- WORK TO BE COMPLETED -
Render only the lines from the one containing "The width and height of the screenshot is (1316, 910)." through the last line as a JSON list of strings, with one string per line and any blank lines omitted.

- STORED DATA -
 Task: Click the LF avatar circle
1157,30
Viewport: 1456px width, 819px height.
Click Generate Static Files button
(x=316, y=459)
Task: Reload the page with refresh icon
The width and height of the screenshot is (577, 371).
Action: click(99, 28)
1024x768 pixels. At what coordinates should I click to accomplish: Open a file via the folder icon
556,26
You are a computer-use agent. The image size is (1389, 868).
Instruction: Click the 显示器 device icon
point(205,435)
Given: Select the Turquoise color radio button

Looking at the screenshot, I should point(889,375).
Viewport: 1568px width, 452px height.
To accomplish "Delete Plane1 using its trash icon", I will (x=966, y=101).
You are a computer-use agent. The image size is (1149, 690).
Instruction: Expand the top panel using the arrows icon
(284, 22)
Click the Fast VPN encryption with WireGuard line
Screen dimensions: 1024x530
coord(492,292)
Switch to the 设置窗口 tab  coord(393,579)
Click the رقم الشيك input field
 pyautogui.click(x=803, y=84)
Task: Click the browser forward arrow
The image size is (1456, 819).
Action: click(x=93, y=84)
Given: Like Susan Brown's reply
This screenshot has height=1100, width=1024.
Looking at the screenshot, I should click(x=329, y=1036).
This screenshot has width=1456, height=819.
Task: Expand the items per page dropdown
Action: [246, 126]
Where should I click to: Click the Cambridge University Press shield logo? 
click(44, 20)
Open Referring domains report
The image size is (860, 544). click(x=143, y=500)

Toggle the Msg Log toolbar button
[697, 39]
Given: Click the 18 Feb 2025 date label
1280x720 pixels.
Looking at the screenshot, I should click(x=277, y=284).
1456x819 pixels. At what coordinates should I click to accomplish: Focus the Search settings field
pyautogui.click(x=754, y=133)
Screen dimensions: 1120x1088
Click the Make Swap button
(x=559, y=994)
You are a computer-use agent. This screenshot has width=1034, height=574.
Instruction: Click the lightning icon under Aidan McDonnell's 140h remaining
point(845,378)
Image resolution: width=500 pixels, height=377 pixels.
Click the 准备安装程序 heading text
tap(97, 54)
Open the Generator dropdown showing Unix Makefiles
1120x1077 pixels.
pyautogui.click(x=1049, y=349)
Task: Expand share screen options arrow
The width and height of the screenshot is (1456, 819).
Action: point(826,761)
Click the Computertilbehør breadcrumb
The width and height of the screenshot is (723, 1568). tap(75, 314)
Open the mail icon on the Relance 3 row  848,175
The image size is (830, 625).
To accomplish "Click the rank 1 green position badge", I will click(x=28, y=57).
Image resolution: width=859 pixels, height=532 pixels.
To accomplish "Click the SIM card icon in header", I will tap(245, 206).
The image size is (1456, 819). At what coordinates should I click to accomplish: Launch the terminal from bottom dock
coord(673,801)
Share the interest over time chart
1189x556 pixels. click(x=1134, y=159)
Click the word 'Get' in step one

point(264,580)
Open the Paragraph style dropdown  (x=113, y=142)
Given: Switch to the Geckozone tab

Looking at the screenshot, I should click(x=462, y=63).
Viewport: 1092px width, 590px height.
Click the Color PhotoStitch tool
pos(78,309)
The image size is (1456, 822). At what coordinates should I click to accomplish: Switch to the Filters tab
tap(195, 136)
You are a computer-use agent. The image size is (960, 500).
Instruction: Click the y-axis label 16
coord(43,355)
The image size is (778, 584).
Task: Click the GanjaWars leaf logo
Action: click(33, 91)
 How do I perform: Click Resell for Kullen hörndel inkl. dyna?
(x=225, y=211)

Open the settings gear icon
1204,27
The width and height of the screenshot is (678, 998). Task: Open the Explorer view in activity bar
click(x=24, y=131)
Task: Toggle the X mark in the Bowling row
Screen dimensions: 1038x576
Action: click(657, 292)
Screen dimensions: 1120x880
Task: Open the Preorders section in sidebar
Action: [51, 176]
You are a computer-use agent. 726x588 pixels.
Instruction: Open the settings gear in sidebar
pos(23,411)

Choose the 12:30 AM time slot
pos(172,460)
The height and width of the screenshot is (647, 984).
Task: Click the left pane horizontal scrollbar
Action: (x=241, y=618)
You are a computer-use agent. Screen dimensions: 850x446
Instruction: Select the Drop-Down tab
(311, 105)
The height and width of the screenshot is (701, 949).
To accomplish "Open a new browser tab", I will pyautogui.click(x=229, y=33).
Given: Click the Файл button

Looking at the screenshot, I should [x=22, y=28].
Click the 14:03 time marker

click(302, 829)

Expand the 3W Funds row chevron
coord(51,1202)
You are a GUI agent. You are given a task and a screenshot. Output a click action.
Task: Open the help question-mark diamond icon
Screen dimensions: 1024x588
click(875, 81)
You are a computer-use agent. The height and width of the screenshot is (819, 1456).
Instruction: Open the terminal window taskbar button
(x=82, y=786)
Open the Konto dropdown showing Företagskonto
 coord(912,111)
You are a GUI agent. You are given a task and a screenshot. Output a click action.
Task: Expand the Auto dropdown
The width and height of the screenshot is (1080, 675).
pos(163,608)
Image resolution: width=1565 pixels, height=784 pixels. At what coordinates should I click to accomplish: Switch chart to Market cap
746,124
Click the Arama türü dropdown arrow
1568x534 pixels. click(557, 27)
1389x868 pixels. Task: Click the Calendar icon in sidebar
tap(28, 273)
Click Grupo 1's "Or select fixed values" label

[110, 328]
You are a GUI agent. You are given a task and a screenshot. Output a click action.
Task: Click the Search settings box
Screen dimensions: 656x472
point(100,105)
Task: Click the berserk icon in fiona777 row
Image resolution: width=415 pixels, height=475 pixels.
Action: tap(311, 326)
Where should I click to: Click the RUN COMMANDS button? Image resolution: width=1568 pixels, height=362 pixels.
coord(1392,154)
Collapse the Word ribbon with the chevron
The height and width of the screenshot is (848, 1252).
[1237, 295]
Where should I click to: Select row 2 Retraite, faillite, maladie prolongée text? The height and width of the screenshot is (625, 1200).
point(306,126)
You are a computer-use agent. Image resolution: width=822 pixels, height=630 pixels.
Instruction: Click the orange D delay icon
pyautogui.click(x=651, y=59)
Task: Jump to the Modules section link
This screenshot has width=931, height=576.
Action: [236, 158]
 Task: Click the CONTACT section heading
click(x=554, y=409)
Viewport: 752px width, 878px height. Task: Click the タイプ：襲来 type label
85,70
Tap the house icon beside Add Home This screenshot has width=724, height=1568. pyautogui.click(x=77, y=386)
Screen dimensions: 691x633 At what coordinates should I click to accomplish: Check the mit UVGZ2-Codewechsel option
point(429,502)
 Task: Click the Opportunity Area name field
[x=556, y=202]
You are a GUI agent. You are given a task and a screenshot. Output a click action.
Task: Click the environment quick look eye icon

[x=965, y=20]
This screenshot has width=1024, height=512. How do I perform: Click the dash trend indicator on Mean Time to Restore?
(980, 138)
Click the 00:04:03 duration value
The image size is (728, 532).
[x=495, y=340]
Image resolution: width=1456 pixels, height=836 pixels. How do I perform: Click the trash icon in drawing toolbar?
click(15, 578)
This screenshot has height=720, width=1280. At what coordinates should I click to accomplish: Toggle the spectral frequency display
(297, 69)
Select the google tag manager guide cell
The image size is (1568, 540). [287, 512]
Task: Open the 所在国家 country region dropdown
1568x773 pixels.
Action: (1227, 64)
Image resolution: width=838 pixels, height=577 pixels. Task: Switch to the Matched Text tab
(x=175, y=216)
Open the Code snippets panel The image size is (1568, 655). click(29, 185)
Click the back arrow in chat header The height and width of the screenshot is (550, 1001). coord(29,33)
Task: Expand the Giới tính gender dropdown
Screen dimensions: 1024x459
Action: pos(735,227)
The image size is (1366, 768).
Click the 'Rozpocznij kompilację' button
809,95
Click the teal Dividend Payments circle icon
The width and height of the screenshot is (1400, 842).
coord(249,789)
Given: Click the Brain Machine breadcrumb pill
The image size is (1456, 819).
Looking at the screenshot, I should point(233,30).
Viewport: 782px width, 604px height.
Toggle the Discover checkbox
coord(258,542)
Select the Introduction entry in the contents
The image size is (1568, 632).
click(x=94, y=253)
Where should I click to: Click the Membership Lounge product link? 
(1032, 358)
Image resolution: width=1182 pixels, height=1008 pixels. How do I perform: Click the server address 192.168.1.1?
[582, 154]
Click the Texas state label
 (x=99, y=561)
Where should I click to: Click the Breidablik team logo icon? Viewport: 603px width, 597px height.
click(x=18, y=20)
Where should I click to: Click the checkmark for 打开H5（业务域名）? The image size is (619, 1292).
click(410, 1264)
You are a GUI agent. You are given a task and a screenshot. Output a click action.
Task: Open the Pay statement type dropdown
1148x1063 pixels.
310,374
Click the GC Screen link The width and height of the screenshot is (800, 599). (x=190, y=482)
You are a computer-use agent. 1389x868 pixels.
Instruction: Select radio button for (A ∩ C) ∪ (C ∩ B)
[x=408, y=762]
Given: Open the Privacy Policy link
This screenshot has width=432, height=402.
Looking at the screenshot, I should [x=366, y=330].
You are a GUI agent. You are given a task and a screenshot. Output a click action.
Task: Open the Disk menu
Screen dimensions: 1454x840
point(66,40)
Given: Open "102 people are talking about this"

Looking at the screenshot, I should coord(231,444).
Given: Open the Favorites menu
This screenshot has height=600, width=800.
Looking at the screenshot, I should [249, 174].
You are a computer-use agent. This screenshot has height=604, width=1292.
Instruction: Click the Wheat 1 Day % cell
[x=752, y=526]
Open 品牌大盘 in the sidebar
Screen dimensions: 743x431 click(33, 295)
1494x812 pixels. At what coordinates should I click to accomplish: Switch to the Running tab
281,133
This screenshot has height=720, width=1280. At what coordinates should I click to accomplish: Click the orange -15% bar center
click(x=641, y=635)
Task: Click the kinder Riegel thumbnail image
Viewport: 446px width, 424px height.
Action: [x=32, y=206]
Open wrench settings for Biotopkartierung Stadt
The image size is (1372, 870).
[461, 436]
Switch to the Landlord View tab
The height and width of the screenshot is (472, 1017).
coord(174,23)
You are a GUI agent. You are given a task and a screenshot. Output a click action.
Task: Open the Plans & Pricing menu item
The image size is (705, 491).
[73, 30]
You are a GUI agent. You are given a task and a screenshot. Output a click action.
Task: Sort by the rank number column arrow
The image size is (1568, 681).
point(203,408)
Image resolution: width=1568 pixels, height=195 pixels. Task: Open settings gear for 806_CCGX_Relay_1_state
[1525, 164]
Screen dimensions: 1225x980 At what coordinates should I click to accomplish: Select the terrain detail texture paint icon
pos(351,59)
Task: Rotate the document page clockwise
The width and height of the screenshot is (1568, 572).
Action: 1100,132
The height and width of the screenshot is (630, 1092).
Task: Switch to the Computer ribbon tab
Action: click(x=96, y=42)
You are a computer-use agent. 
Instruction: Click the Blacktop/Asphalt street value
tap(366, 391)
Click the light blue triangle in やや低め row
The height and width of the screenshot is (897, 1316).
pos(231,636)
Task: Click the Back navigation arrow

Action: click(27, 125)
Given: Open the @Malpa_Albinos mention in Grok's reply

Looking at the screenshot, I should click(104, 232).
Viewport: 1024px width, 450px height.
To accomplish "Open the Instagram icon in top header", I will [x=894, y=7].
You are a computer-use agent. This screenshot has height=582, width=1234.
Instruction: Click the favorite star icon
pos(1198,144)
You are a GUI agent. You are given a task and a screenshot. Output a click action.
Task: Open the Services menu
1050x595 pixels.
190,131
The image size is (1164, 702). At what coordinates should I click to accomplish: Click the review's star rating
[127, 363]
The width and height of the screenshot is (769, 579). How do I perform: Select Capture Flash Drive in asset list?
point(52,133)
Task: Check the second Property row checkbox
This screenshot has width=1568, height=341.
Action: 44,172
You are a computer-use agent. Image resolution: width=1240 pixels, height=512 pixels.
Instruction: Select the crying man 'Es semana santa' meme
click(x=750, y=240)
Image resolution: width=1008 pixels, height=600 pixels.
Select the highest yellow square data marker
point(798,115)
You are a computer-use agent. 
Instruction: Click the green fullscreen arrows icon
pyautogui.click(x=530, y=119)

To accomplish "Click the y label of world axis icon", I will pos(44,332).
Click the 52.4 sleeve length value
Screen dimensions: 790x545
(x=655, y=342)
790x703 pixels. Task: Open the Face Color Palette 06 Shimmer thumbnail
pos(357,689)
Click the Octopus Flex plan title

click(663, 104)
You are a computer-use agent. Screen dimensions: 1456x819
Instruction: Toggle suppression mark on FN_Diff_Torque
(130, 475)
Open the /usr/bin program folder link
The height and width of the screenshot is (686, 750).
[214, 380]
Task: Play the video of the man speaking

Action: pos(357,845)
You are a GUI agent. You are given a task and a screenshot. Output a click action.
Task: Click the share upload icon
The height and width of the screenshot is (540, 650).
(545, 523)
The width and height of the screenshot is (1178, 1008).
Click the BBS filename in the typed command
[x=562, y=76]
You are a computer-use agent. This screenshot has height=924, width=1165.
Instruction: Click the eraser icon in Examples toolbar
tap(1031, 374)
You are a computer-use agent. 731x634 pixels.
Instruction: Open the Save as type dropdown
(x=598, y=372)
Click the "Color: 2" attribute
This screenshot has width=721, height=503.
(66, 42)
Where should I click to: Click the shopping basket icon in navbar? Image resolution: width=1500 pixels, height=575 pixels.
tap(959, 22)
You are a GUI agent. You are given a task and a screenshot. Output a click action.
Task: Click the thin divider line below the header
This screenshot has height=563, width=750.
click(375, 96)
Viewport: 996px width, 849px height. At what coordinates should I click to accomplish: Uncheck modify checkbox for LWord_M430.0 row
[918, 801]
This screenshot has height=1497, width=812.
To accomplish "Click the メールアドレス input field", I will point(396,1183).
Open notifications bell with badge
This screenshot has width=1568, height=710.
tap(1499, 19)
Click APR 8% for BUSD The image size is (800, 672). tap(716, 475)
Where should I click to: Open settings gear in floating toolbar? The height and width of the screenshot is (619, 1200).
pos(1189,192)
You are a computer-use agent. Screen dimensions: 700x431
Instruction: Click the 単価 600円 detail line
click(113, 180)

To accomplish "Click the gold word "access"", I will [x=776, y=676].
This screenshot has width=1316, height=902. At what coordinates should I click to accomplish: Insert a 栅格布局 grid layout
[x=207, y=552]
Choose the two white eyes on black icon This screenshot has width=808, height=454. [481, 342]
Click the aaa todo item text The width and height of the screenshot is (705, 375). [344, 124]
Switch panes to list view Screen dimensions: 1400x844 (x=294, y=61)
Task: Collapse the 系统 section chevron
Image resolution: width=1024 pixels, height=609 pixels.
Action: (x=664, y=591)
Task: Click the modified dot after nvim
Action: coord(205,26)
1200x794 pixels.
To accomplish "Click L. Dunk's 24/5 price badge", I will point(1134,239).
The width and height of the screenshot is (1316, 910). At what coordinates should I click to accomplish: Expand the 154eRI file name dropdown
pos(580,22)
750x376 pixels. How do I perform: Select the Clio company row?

- RESULT FOR THIS EXERCISE -
[
  "The width and height of the screenshot is (1316, 910). At what coordinates should I click to accomplish: Expand the 154eRI file name dropdown",
  "pos(580,22)",
  "750x376 pixels. How do I perform: Select the Clio company row?"
]